La pandémie de la Covid-19 a fait reculer le dépistage de la tuberculose, une situation qui menace de réduire à néant les progrès de ces dernières années dans la lutte contre cette maladie, jusque-là principal tueur infectieux, a averti l’OMS hier mercredi.
«L’impact de la pandémie sur les services de lutte contre la tuberculose a été sévère», a déclaré le Directeur général de l’OMS, Tedros Adhanom Ghebreyesus, dans le rapport annuel de l’Organisation. Engagés dans la lutte contre le nouveau coronavirus, les pays les plus touchés par la maladie infectieuse ont omis de la diagnostiquer, relève le document de l’OMS.
Les auteurs du rapport estiment que la maladie pulmonaire pourrait faire cette année entre 200 000 et 400 000 morts de plus que les 1,4 million de 2019. Une augmentation de 200 000 morts renverrait le monde à 2015, une hausse de 400 000 à 2012. Avant la pandémie de coronavirus, les progrès réalisés dans la lutte contre la tuberculose étaient déjà jugés trop lents malgré l’existence d’un remède. Les données rassemblées par l’OMS dans les pays les plus touchés montrent « une forte baisse de la notification des cas de tuberculose en 2020», déplore son Directeur général.
Déjà début mai, le département Halte à la tuberculose de l’OMS avait estimé que trois mois de confinement pourraient aboutir à 6 millions de nouvelles infections et 1,4 million de morts supplémentaires de la tuberculose entre 2020 et 2025. En Inde, pays le plus touché, les notifications hebdomadaires et mensuelles ont chuté de plus de 50% de fin mars à fin avril suite à l’imposition d’un confinement, pointe le rapport. Une tendance similaire à celle enregistrée en Afrique du Sud entre mars et juin derniers. La Covid-19 ayant fait reculer le dépistage de la tuberculose, les gouvernements doivent élaborer un plan de rattrapage. Outre le confinement qui complique l’accès des patients aux centres de soins, les impacts négatifs de la pandémie sur les services essentiels de lutte contre la tuberculose sont nombreux, la Covid-19 vampirisant le personnel soignant et les ressources financières et techniques, explique-t-on.

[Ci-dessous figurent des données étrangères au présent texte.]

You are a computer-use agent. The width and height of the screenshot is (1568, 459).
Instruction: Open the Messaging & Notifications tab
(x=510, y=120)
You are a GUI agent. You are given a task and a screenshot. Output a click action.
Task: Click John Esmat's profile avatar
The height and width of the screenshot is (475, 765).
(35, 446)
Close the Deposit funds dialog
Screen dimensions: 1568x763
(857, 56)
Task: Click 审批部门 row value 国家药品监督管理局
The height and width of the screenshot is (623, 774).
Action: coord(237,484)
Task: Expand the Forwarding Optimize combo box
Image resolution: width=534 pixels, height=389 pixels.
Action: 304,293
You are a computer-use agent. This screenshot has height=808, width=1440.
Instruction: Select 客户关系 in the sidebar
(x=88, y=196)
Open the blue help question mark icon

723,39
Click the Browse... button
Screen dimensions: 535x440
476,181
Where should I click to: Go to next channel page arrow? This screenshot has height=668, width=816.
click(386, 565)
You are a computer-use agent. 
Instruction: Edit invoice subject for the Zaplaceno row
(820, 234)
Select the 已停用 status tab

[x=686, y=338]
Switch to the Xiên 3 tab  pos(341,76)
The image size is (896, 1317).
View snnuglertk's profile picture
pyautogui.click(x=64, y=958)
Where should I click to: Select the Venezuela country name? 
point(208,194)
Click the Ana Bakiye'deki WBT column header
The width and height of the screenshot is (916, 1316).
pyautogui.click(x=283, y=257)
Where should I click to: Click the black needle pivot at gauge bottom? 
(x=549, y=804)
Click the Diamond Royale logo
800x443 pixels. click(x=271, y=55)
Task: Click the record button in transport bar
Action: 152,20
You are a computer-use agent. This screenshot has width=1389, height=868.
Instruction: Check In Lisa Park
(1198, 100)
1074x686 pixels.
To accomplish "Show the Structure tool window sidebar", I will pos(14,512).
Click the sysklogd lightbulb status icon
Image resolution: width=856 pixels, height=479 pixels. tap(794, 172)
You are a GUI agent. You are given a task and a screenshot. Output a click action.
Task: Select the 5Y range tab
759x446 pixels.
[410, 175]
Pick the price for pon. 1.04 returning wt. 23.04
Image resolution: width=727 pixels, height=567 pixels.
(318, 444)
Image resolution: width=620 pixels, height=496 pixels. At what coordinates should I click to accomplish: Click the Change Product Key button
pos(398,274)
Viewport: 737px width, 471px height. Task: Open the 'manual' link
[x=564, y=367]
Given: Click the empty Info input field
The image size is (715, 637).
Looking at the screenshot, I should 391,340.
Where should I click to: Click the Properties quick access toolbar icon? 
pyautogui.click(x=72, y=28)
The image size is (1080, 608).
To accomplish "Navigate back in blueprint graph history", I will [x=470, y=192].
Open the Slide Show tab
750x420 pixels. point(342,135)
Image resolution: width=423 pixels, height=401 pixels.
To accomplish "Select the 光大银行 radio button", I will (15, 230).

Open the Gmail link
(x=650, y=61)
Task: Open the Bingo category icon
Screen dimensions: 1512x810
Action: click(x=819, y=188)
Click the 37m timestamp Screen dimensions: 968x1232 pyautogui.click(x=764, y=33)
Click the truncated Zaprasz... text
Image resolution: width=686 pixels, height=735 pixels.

Il est possible de traiter la tuberculose par la prise d’antibiotiques pendant plusieurs mois, et l’OMS estime que le diagnostic et le traitement ont permis de sauver 58 millions de personnes entre 2000 et 2018. Mais la maladie reste l’une des 10 premières causes de mortalité dans le monde, en raison notamment que les symptômes peuvent rester bénins pendant de nombreux mois. Si elle sévit dans le monde entier, plus de 95% des cas et des décès se produisent dans les pays en développement. En 2019, 44% des cas ont été signalés Asie du Sud-Est, 25% en Afrique, 18% dans le Pacifique occidental et 8,2% dans les pays de la Méditerranée orientale. Mais 8 pays ont totalisé les deux tiers des nouveaux cas ; Inde, Indonésie, Chine, Philippines, Pakistan, Nigeria, Bangladesh et Afrique du Sud. Seuls 78 pays se trouvaient en bonne position – avant la pandémie – pour atteindre les objectifs fixés pour 2020. La maladie, qui est aussi vieille que l’humanité, a été contractée par 10 millions de personnes supplémentaires en 2019, un nombre en léger recul ces dernières années, remarque le rapport. L’an dernier, environ 1,4 million en sont mortes (dont 208 000 porteurs du VIH), des chiffres qui là aussi ont reculé mais «pas assez vite» pour atteindre les jalons fixés à fin 2020 dans la stratégie pour mettre fin à la tuberculose d’ici à 2030, relève l’OMS.